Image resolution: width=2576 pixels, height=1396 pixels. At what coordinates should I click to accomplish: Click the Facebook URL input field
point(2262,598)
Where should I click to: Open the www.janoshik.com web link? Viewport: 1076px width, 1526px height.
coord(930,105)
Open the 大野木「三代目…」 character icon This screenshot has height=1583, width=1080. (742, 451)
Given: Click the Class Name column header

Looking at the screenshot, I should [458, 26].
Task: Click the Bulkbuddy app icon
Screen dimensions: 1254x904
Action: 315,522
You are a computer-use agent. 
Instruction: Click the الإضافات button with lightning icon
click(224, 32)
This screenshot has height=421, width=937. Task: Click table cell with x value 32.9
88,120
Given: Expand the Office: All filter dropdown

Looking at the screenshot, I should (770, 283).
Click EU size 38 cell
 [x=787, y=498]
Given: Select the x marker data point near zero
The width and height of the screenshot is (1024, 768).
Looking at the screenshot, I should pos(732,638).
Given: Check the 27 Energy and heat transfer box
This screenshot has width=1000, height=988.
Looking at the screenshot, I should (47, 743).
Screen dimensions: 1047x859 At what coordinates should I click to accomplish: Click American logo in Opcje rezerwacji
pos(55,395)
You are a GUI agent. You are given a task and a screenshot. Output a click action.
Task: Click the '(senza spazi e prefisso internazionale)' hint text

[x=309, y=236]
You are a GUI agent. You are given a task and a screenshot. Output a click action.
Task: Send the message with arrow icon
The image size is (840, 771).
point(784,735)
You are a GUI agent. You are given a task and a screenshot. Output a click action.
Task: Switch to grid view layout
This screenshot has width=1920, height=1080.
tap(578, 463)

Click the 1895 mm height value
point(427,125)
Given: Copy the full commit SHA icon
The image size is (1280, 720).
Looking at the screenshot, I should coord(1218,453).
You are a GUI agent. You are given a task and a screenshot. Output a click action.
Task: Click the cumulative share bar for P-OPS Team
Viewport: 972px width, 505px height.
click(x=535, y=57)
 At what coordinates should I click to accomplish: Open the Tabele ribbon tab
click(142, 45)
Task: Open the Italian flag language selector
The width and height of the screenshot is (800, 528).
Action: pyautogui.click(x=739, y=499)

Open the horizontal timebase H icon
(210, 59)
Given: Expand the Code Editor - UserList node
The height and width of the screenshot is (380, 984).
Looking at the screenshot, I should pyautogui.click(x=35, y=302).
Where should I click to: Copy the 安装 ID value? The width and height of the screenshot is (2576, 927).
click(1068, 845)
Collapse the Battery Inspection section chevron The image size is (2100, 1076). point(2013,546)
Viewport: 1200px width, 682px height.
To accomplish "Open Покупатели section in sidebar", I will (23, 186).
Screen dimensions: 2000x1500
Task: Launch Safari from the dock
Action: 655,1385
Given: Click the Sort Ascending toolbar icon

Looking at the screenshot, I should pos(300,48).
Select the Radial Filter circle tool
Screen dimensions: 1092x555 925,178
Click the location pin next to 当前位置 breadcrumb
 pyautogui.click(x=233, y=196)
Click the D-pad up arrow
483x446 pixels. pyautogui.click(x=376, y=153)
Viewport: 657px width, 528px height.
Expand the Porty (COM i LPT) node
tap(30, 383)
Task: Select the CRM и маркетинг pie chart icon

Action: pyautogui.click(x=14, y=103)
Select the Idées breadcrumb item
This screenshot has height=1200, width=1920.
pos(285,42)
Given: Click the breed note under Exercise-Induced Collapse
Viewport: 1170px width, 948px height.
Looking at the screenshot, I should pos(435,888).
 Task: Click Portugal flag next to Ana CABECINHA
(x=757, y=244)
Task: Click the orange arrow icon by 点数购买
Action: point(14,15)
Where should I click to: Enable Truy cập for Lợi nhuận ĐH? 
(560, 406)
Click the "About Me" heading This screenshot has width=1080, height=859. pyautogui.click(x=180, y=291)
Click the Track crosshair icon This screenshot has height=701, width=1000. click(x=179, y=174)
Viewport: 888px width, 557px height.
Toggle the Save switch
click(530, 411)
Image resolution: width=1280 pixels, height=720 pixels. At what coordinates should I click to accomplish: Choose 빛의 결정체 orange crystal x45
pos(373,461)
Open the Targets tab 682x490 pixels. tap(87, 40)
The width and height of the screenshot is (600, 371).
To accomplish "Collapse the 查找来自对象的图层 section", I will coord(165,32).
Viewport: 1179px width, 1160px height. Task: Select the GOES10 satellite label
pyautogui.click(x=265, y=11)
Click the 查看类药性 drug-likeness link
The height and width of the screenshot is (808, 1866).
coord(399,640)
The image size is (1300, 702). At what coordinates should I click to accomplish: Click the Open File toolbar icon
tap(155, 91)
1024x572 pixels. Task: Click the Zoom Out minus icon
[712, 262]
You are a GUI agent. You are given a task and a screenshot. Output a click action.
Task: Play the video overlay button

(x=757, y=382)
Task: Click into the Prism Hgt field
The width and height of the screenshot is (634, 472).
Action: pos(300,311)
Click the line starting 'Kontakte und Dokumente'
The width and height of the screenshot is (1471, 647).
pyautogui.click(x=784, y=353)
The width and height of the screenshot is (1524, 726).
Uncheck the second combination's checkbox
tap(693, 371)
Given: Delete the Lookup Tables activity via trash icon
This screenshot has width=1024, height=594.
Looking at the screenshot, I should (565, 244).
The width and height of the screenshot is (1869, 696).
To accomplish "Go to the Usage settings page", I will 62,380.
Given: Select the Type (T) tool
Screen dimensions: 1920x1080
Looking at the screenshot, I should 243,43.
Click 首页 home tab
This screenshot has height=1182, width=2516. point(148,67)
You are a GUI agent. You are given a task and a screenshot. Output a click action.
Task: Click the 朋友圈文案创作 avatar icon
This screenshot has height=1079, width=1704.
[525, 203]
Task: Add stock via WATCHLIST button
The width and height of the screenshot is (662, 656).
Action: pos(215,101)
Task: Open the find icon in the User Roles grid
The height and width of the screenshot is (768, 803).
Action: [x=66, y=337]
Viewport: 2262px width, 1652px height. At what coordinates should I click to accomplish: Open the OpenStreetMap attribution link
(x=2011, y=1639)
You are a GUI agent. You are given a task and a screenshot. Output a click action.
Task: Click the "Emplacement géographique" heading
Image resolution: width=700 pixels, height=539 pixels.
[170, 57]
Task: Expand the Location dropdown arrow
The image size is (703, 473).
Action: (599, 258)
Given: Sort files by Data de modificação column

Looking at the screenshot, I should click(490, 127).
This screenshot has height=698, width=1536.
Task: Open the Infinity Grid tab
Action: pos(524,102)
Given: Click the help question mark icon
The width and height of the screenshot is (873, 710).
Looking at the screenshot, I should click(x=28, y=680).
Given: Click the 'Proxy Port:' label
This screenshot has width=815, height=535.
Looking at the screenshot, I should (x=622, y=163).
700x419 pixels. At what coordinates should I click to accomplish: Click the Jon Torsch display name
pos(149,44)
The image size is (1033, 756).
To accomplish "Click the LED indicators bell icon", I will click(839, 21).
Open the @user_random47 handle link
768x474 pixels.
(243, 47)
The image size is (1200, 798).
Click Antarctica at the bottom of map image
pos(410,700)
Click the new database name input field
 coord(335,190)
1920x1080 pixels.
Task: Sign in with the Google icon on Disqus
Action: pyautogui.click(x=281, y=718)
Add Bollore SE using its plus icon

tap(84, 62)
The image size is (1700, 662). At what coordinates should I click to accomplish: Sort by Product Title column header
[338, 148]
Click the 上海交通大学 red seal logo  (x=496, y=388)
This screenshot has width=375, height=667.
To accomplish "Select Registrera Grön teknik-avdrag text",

■ ■ ■ ■ ■ ■ ■

Reproduce every line of the records above verbatim, in their original order.

TASK OUTPUT:
Image resolution: width=2576 pixels, height=1396 pixels. At what coordinates should I click to accomplish: Click the Facebook URL input field
point(2262,598)
Where should I click to: Open the www.janoshik.com web link? Viewport: 1076px width, 1526px height.
coord(930,105)
Open the 大野木「三代目…」 character icon This screenshot has height=1583, width=1080. (742, 451)
Given: Click the Class Name column header

Looking at the screenshot, I should [458, 26].
Task: Click the Bulkbuddy app icon
Screen dimensions: 1254x904
Action: 315,522
You are a computer-use agent. 
Instruction: Click the الإضافات button with lightning icon
click(224, 32)
This screenshot has height=421, width=937. Task: Click table cell with x value 32.9
88,120
Given: Expand the Office: All filter dropdown

Looking at the screenshot, I should (770, 283).
Click EU size 38 cell
 [x=787, y=498]
Given: Select the x marker data point near zero
The width and height of the screenshot is (1024, 768).
Looking at the screenshot, I should pos(732,638).
Given: Check the 27 Energy and heat transfer box
This screenshot has width=1000, height=988.
Looking at the screenshot, I should (47, 743).
Screen dimensions: 1047x859 At what coordinates should I click to accomplish: Click American logo in Opcje rezerwacji
pos(55,395)
You are a GUI agent. You are given a task and a screenshot. Output a click action.
Task: Click the '(senza spazi e prefisso internazionale)' hint text

[x=309, y=236]
You are a GUI agent. You are given a task and a screenshot. Output a click action.
Task: Send the message with arrow icon
The image size is (840, 771).
point(784,735)
You are a GUI agent. You are given a task and a screenshot. Output a click action.
Task: Switch to grid view layout
This screenshot has width=1920, height=1080.
tap(578, 463)

Click the 1895 mm height value
point(427,125)
Given: Copy the full commit SHA icon
The image size is (1280, 720).
Looking at the screenshot, I should coord(1218,453).
You are a GUI agent. You are given a task and a screenshot. Output a click action.
Task: Click the cumulative share bar for P-OPS Team
Viewport: 972px width, 505px height.
click(x=535, y=57)
 At what coordinates should I click to accomplish: Open the Tabele ribbon tab
click(142, 45)
Task: Open the Italian flag language selector
The width and height of the screenshot is (800, 528).
Action: pyautogui.click(x=739, y=499)

Open the horizontal timebase H icon
(210, 59)
Given: Expand the Code Editor - UserList node
The height and width of the screenshot is (380, 984).
Looking at the screenshot, I should pyautogui.click(x=35, y=302).
Where should I click to: Copy the 安装 ID value? The width and height of the screenshot is (2576, 927).
click(1068, 845)
Collapse the Battery Inspection section chevron The image size is (2100, 1076). point(2013,546)
Viewport: 1200px width, 682px height.
To accomplish "Open Покупатели section in sidebar", I will (23, 186).
Screen dimensions: 2000x1500
Task: Launch Safari from the dock
Action: 655,1385
Given: Click the Sort Ascending toolbar icon

Looking at the screenshot, I should pos(300,48).
Select the Radial Filter circle tool
Screen dimensions: 1092x555 925,178
Click the location pin next to 当前位置 breadcrumb
 pyautogui.click(x=233, y=196)
Click the D-pad up arrow
483x446 pixels. pyautogui.click(x=376, y=153)
Viewport: 657px width, 528px height.
Expand the Porty (COM i LPT) node
tap(30, 383)
Task: Select the CRM и маркетинг pie chart icon

Action: pyautogui.click(x=14, y=103)
Select the Idées breadcrumb item
This screenshot has height=1200, width=1920.
pos(285,42)
Given: Click the breed note under Exercise-Induced Collapse
Viewport: 1170px width, 948px height.
Looking at the screenshot, I should pos(435,888).
 Task: Click Portugal flag next to Ana CABECINHA
(x=757, y=244)
Task: Click the orange arrow icon by 点数购买
Action: point(14,15)
Where should I click to: Enable Truy cập for Lợi nhuận ĐH? 
(560, 406)
Click the "About Me" heading This screenshot has width=1080, height=859. pyautogui.click(x=180, y=291)
Click the Track crosshair icon This screenshot has height=701, width=1000. click(x=179, y=174)
Viewport: 888px width, 557px height.
Toggle the Save switch
click(530, 411)
Image resolution: width=1280 pixels, height=720 pixels. At what coordinates should I click to accomplish: Choose 빛의 결정체 orange crystal x45
pos(373,461)
Open the Targets tab 682x490 pixels. tap(87, 40)
The width and height of the screenshot is (600, 371).
To accomplish "Collapse the 查找来自对象的图层 section", I will coord(165,32).
Viewport: 1179px width, 1160px height. Task: Select the GOES10 satellite label
pyautogui.click(x=265, y=11)
Click the 查看类药性 drug-likeness link
The height and width of the screenshot is (808, 1866).
coord(399,640)
The image size is (1300, 702). At what coordinates should I click to accomplish: Click the Open File toolbar icon
tap(155, 91)
1024x572 pixels. Task: Click the Zoom Out minus icon
[712, 262]
You are a GUI agent. You are given a task and a screenshot. Output a click action.
Task: Play the video overlay button

(x=757, y=382)
Task: Click into the Prism Hgt field
The width and height of the screenshot is (634, 472).
Action: pos(300,311)
Click the line starting 'Kontakte und Dokumente'
The width and height of the screenshot is (1471, 647).
pyautogui.click(x=784, y=353)
The width and height of the screenshot is (1524, 726).
Uncheck the second combination's checkbox
tap(693, 371)
Given: Delete the Lookup Tables activity via trash icon
This screenshot has width=1024, height=594.
Looking at the screenshot, I should (565, 244).
The width and height of the screenshot is (1869, 696).
To accomplish "Go to the Usage settings page", I will 62,380.
Given: Select the Type (T) tool
Screen dimensions: 1920x1080
Looking at the screenshot, I should 243,43.
Click 首页 home tab
This screenshot has height=1182, width=2516. point(148,67)
You are a GUI agent. You are given a task and a screenshot. Output a click action.
Task: Click the 朋友圈文案创作 avatar icon
This screenshot has height=1079, width=1704.
[525, 203]
Task: Add stock via WATCHLIST button
The width and height of the screenshot is (662, 656).
Action: pos(215,101)
Task: Open the find icon in the User Roles grid
The height and width of the screenshot is (768, 803).
Action: [x=66, y=337]
Viewport: 2262px width, 1652px height. At what coordinates should I click to accomplish: Open the OpenStreetMap attribution link
(x=2011, y=1639)
You are a GUI agent. You are given a task and a screenshot. Output a click action.
Task: Click the "Emplacement géographique" heading
Image resolution: width=700 pixels, height=539 pixels.
[170, 57]
Task: Expand the Location dropdown arrow
The image size is (703, 473).
Action: (599, 258)
Given: Sort files by Data de modificação column

Looking at the screenshot, I should click(490, 127).
This screenshot has height=698, width=1536.
Task: Open the Infinity Grid tab
Action: pos(524,102)
Given: Click the help question mark icon
The width and height of the screenshot is (873, 710).
Looking at the screenshot, I should click(x=28, y=680).
Given: Click the 'Proxy Port:' label
This screenshot has width=815, height=535.
Looking at the screenshot, I should (x=622, y=163).
700x419 pixels. At what coordinates should I click to accomplish: Click the Jon Torsch display name
pos(149,44)
The image size is (1033, 756).
To accomplish "Click the LED indicators bell icon", I will click(839, 21).
Open the @user_random47 handle link
768x474 pixels.
(243, 47)
The image size is (1200, 798).
Click Antarctica at the bottom of map image
pos(410,700)
Click the new database name input field
 coord(335,190)
1920x1080 pixels.
Task: Sign in with the Google icon on Disqus
Action: pyautogui.click(x=281, y=718)
Add Bollore SE using its plus icon

tap(84, 62)
The image size is (1700, 662). At what coordinates should I click to accomplish: Sort by Product Title column header
[338, 148]
Click the 上海交通大学 red seal logo  (x=496, y=388)
This screenshot has width=375, height=667.
To accomplish "Select Registrera Grön teknik-avdrag text",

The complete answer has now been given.